Więzienie za niepłacenie alimentów. Rząd zaakceptował projekt ustawy

Dodano:   /  Zmieniono: 
Zdjęcie ilustracyjne
Zdjęcie ilustracyjne Źródło: Pixabay/ErikaWittlieb/Public Domain
Na dzisiejszym posiedzeniu Rada Ministrów zaakceptowała przygotowany w Ministerstwie Sprawiedliwości projekt nowelizacji Kodeksu karnego. Nowe rozwiązania mają umożliwić skuteczne egzekwowanie obowiązku alimentacyjnego. Każdy, kto będzie miał 3-miesięczne zaległości w ich płaceniu, może trafić do więzienia na rok.

Polskie przepisy – wskazuje Minister Sprawiedliwości Prokurator Generalny Zbigniew Ziobro – są wyjątkowo niedoskonałe. – To raj dla cwaniaków, którzy nie chcą partycypować w wychowaniu własnego dziecka – podkreśla.

Połowa spraw umarzanych

Jak informuje ministerstwo sprawiedliwości, skuteczność ściągalności alimentów jest obecnie w Polsce niska – nasz kraj przoduje w niechlubnym rankingu państw w Europie, w których rodzice zobowiązani do świadczeń alimentacyjnych nie wywiązują się z płacenia alimentów.
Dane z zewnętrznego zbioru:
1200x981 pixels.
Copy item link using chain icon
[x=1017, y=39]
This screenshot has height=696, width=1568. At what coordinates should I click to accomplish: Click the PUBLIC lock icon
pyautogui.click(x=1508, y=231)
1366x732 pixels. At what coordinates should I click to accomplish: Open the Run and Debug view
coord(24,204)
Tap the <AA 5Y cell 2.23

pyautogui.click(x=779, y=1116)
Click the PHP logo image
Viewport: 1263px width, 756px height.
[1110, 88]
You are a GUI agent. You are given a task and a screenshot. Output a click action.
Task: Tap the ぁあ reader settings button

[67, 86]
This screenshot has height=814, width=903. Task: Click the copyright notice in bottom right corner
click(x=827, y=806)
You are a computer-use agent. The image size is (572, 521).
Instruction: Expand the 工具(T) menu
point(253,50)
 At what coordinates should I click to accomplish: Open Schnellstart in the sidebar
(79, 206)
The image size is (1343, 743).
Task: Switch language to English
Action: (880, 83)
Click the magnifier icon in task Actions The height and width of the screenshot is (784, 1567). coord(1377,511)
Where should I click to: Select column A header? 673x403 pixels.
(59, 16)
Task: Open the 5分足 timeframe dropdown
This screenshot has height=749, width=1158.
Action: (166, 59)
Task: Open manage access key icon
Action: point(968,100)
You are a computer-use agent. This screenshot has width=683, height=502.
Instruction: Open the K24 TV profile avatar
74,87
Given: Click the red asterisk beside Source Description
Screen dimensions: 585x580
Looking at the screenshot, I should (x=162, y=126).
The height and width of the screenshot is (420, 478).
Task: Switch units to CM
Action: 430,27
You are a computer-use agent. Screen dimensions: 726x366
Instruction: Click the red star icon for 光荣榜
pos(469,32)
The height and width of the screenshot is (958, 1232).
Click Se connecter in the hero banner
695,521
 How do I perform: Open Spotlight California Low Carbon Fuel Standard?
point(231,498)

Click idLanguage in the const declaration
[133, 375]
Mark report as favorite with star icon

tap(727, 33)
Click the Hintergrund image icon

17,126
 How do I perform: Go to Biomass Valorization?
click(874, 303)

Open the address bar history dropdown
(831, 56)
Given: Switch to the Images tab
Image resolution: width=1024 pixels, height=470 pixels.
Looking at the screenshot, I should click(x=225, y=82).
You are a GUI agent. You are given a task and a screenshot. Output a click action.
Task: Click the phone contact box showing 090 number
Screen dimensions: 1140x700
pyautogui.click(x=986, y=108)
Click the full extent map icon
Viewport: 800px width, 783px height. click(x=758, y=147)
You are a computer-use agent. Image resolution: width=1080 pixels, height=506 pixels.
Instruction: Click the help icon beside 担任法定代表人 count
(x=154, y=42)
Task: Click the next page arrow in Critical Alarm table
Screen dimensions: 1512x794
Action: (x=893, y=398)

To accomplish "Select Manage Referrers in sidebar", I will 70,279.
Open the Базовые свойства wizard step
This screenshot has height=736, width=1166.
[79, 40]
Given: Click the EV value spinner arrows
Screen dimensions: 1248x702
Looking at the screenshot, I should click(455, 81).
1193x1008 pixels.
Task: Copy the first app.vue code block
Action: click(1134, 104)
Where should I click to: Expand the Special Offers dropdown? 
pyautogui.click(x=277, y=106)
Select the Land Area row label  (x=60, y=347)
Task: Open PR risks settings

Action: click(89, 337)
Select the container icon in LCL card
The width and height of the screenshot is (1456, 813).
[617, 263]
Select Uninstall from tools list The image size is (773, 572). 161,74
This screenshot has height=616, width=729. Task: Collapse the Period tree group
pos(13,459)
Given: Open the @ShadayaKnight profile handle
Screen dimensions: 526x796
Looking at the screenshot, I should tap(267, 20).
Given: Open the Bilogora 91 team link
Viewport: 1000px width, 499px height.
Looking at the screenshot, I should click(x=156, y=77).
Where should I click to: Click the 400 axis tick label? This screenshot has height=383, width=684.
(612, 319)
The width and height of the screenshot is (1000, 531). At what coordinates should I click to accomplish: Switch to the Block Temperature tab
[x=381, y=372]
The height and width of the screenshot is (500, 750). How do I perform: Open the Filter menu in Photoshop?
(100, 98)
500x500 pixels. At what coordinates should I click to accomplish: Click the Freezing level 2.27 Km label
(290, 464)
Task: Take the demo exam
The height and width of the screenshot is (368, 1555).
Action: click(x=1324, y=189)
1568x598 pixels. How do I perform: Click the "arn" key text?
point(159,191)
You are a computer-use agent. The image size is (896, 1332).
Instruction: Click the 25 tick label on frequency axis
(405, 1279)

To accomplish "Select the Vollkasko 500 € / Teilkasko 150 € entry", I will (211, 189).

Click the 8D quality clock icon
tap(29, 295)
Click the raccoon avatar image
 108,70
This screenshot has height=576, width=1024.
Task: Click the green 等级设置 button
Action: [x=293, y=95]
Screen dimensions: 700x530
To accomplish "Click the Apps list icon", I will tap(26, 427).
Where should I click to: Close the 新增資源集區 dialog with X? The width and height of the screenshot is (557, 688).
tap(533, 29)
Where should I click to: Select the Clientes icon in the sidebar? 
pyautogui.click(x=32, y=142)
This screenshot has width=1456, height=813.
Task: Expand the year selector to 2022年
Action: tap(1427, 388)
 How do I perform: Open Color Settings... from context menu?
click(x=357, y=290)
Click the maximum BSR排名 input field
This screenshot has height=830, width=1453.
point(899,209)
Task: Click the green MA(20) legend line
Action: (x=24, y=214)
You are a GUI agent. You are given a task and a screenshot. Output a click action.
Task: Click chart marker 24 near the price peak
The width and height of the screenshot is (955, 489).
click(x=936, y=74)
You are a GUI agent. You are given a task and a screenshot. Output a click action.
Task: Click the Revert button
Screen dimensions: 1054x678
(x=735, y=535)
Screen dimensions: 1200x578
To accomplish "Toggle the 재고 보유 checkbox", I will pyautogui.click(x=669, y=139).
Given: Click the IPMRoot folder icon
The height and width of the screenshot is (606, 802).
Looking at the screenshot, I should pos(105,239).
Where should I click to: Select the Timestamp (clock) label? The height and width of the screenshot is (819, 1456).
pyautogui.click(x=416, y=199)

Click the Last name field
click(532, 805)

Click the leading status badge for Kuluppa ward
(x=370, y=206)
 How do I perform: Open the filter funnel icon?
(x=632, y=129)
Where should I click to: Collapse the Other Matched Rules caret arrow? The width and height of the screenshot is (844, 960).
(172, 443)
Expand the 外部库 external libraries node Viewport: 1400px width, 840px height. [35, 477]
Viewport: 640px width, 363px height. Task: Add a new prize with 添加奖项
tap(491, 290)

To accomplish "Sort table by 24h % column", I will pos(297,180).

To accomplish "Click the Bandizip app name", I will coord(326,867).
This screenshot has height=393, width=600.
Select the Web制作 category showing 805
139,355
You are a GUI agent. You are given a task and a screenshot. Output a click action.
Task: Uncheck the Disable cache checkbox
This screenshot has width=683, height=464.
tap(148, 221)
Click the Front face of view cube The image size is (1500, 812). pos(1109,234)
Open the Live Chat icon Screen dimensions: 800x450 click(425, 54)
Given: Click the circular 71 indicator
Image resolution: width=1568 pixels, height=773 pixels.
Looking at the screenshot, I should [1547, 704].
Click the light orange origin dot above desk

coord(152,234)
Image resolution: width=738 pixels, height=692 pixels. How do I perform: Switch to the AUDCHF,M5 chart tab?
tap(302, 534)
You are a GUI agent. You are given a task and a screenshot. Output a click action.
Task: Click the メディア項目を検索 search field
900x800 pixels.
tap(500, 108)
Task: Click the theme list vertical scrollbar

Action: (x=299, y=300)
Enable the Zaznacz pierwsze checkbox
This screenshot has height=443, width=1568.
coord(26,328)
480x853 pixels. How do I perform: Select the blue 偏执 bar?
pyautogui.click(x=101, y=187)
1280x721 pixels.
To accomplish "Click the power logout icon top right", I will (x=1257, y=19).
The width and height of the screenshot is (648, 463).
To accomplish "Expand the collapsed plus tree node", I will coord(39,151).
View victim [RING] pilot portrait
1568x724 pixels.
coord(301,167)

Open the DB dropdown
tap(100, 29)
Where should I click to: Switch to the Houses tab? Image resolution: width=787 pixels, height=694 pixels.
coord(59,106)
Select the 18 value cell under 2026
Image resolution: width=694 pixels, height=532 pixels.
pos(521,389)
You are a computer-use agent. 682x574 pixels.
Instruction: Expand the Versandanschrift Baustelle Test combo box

Informacje z Prokuratury Krajowej wskazują z kolei, że prawie połowa postępowań wszczętych wobec rodziców uporczywie uchylających się od płacenia alimentów została umorzona. Przy czym podstawą 20 proc. umorzeń było uznanie, że postępowanie tych osób nie zawiera znamion czynu zabronionego.

Nowe rozwiązania

Projekt przewiduje, że osoba, której dług alimentacyjny stanowi równowartość co najmniej trzech należnych świadczeń okresowych (najczęściej miesięcznych), podlega grzywnie, karze ograniczenia wolności albo pozbawienia wolności do roku.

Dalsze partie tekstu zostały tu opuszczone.